> Task directions:
Print the data that follows exactly.

> Data under study:
━━━━
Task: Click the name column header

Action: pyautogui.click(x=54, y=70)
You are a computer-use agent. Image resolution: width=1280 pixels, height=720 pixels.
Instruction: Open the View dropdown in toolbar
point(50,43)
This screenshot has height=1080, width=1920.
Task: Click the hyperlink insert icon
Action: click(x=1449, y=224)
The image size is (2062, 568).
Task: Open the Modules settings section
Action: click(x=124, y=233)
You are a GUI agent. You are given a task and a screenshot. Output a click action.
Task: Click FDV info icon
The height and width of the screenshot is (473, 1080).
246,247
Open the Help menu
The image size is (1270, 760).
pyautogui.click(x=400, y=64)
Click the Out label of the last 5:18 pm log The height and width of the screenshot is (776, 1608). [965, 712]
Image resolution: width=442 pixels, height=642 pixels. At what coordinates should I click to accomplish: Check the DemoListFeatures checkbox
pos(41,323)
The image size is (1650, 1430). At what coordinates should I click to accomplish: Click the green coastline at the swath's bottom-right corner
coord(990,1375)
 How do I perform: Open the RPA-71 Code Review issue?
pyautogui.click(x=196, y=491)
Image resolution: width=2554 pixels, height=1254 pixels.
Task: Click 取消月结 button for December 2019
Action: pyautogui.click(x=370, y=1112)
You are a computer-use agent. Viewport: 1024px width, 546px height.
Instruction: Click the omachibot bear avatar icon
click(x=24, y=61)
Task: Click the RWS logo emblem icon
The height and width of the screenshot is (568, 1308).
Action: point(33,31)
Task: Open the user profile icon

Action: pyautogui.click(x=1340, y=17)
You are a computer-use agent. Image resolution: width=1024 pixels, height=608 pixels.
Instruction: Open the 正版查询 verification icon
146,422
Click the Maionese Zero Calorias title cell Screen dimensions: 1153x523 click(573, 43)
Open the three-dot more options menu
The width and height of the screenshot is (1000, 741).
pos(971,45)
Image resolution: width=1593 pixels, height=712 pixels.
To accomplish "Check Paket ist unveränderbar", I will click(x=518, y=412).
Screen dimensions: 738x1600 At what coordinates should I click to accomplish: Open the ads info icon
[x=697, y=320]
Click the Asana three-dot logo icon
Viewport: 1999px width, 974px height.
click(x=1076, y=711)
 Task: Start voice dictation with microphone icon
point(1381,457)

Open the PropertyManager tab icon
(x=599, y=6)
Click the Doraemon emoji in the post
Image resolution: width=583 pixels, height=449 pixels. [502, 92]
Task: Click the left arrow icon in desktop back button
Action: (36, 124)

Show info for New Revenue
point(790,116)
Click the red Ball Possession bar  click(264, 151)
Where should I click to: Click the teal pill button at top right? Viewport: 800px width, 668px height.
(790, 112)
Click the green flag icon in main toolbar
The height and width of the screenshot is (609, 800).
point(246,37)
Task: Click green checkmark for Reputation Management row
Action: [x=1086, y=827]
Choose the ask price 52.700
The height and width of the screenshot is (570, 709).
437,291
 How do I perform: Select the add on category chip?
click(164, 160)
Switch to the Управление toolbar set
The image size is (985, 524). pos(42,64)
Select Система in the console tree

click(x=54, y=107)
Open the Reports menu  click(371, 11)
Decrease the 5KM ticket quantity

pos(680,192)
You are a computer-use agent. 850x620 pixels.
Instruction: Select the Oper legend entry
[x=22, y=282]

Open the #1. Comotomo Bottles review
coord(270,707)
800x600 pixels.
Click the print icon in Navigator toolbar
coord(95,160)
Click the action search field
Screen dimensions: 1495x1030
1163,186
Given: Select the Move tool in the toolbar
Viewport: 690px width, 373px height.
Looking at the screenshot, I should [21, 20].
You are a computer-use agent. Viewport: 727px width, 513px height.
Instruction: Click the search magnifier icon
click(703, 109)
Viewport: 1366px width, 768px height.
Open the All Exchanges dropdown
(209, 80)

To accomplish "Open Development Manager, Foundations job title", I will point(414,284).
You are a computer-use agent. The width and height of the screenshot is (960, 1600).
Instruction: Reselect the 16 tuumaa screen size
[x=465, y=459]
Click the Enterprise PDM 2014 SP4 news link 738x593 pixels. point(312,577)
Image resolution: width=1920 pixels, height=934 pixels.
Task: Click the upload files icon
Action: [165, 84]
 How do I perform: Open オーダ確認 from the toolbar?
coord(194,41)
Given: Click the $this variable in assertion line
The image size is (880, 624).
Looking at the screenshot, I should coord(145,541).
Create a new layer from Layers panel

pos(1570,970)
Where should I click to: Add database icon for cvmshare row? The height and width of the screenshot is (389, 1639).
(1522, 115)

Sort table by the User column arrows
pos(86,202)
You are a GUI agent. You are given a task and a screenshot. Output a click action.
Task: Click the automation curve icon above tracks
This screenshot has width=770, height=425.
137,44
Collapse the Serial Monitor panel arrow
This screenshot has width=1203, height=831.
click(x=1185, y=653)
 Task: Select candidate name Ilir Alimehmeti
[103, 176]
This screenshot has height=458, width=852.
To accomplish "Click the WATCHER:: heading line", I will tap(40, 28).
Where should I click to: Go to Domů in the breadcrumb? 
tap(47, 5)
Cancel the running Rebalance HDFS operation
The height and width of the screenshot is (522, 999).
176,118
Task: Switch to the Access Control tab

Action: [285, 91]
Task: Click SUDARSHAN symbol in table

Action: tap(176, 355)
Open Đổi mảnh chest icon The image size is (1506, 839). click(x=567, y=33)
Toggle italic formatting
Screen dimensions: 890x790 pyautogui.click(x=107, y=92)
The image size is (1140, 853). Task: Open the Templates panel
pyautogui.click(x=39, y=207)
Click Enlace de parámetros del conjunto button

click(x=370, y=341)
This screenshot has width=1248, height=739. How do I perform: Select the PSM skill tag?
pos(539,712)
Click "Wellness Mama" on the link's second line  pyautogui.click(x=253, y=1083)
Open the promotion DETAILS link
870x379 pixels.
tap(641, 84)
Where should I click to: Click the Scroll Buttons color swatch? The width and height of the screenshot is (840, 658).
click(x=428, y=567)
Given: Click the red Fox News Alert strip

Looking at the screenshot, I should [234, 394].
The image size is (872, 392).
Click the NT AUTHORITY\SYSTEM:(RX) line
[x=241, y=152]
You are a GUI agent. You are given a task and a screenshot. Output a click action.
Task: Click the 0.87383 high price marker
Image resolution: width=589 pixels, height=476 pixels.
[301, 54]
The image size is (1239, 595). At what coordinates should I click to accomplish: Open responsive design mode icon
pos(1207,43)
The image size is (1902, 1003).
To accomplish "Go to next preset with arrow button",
━━━━
> Solution to this exercise:
Task: Click the name column header

Action: pyautogui.click(x=54, y=70)
You are a computer-use agent. Image resolution: width=1280 pixels, height=720 pixels.
Instruction: Open the View dropdown in toolbar
point(50,43)
This screenshot has height=1080, width=1920.
Task: Click the hyperlink insert icon
Action: click(x=1449, y=224)
The image size is (2062, 568).
Task: Open the Modules settings section
Action: click(x=124, y=233)
You are a GUI agent. You are given a task and a screenshot. Output a click action.
Task: Click FDV info icon
The height and width of the screenshot is (473, 1080).
246,247
Open the Help menu
The image size is (1270, 760).
pyautogui.click(x=400, y=64)
Click the Out label of the last 5:18 pm log The height and width of the screenshot is (776, 1608). [965, 712]
Image resolution: width=442 pixels, height=642 pixels. At what coordinates should I click to accomplish: Check the DemoListFeatures checkbox
pos(41,323)
The image size is (1650, 1430). At what coordinates should I click to accomplish: Click the green coastline at the swath's bottom-right corner
coord(990,1375)
 How do I perform: Open the RPA-71 Code Review issue?
pyautogui.click(x=196, y=491)
Image resolution: width=2554 pixels, height=1254 pixels.
Task: Click 取消月结 button for December 2019
Action: pyautogui.click(x=370, y=1112)
You are a computer-use agent. Viewport: 1024px width, 546px height.
Instruction: Click the omachibot bear avatar icon
click(x=24, y=61)
Task: Click the RWS logo emblem icon
The height and width of the screenshot is (568, 1308).
Action: point(33,31)
Task: Open the user profile icon

Action: pyautogui.click(x=1340, y=17)
You are a computer-use agent. Image resolution: width=1024 pixels, height=608 pixels.
Instruction: Open the 正版查询 verification icon
146,422
Click the Maionese Zero Calorias title cell Screen dimensions: 1153x523 click(573, 43)
Open the three-dot more options menu
The width and height of the screenshot is (1000, 741).
pos(971,45)
Image resolution: width=1593 pixels, height=712 pixels.
To accomplish "Check Paket ist unveränderbar", I will click(x=518, y=412).
Screen dimensions: 738x1600 At what coordinates should I click to accomplish: Open the ads info icon
[x=697, y=320]
Click the Asana three-dot logo icon
Viewport: 1999px width, 974px height.
click(x=1076, y=711)
 Task: Start voice dictation with microphone icon
point(1381,457)

Open the PropertyManager tab icon
(x=599, y=6)
Click the Doraemon emoji in the post
Image resolution: width=583 pixels, height=449 pixels. [502, 92]
Task: Click the left arrow icon in desktop back button
Action: (36, 124)

Show info for New Revenue
point(790,116)
Click the red Ball Possession bar  click(264, 151)
Where should I click to: Click the teal pill button at top right? Viewport: 800px width, 668px height.
(790, 112)
Click the green flag icon in main toolbar
The height and width of the screenshot is (609, 800).
point(246,37)
Task: Click green checkmark for Reputation Management row
Action: [x=1086, y=827]
Choose the ask price 52.700
The height and width of the screenshot is (570, 709).
437,291
 How do I perform: Select the add on category chip?
click(164, 160)
Switch to the Управление toolbar set
The image size is (985, 524). pos(42,64)
Select Система in the console tree

click(x=54, y=107)
Open the Reports menu  click(371, 11)
Decrease the 5KM ticket quantity

pos(680,192)
You are a computer-use agent. 850x620 pixels.
Instruction: Select the Oper legend entry
[x=22, y=282]

Open the #1. Comotomo Bottles review
coord(270,707)
800x600 pixels.
Click the print icon in Navigator toolbar
coord(95,160)
Click the action search field
Screen dimensions: 1495x1030
1163,186
Given: Select the Move tool in the toolbar
Viewport: 690px width, 373px height.
Looking at the screenshot, I should [21, 20].
You are a computer-use agent. Viewport: 727px width, 513px height.
Instruction: Click the search magnifier icon
click(703, 109)
Viewport: 1366px width, 768px height.
Open the All Exchanges dropdown
(209, 80)

To accomplish "Open Development Manager, Foundations job title", I will point(414,284).
You are a computer-use agent. The width and height of the screenshot is (960, 1600).
Instruction: Reselect the 16 tuumaa screen size
[x=465, y=459]
Click the Enterprise PDM 2014 SP4 news link 738x593 pixels. point(312,577)
Image resolution: width=1920 pixels, height=934 pixels.
Task: Click the upload files icon
Action: [165, 84]
 How do I perform: Open オーダ確認 from the toolbar?
coord(194,41)
Given: Click the $this variable in assertion line
The image size is (880, 624).
Looking at the screenshot, I should coord(145,541).
Create a new layer from Layers panel

pos(1570,970)
Where should I click to: Add database icon for cvmshare row? The height and width of the screenshot is (389, 1639).
(1522, 115)

Sort table by the User column arrows
pos(86,202)
You are a GUI agent. You are given a task and a screenshot. Output a click action.
Task: Click the automation curve icon above tracks
This screenshot has width=770, height=425.
137,44
Collapse the Serial Monitor panel arrow
This screenshot has width=1203, height=831.
click(x=1185, y=653)
 Task: Select candidate name Ilir Alimehmeti
[103, 176]
This screenshot has height=458, width=852.
To accomplish "Click the WATCHER:: heading line", I will tap(40, 28).
Where should I click to: Go to Domů in the breadcrumb? 
tap(47, 5)
Cancel the running Rebalance HDFS operation
The height and width of the screenshot is (522, 999).
176,118
Task: Switch to the Access Control tab

Action: [285, 91]
Task: Click SUDARSHAN symbol in table

Action: tap(176, 355)
Open Đổi mảnh chest icon The image size is (1506, 839). click(x=567, y=33)
Toggle italic formatting
Screen dimensions: 890x790 pyautogui.click(x=107, y=92)
The image size is (1140, 853). Task: Open the Templates panel
pyautogui.click(x=39, y=207)
Click Enlace de parámetros del conjunto button

click(x=370, y=341)
This screenshot has width=1248, height=739. How do I perform: Select the PSM skill tag?
pos(539,712)
Click "Wellness Mama" on the link's second line  pyautogui.click(x=253, y=1083)
Open the promotion DETAILS link
870x379 pixels.
tap(641, 84)
Where should I click to: Click the Scroll Buttons color swatch? The width and height of the screenshot is (840, 658).
click(x=428, y=567)
Given: Click the red Fox News Alert strip

Looking at the screenshot, I should [234, 394].
The image size is (872, 392).
Click the NT AUTHORITY\SYSTEM:(RX) line
[x=241, y=152]
You are a GUI agent. You are given a task and a screenshot. Output a click action.
Task: Click the 0.87383 high price marker
Image resolution: width=589 pixels, height=476 pixels.
[301, 54]
The image size is (1239, 595). At what coordinates should I click to accomplish: Open responsive design mode icon
pos(1207,43)
The image size is (1902, 1003).
To accomplish "Go to next preset with arrow button",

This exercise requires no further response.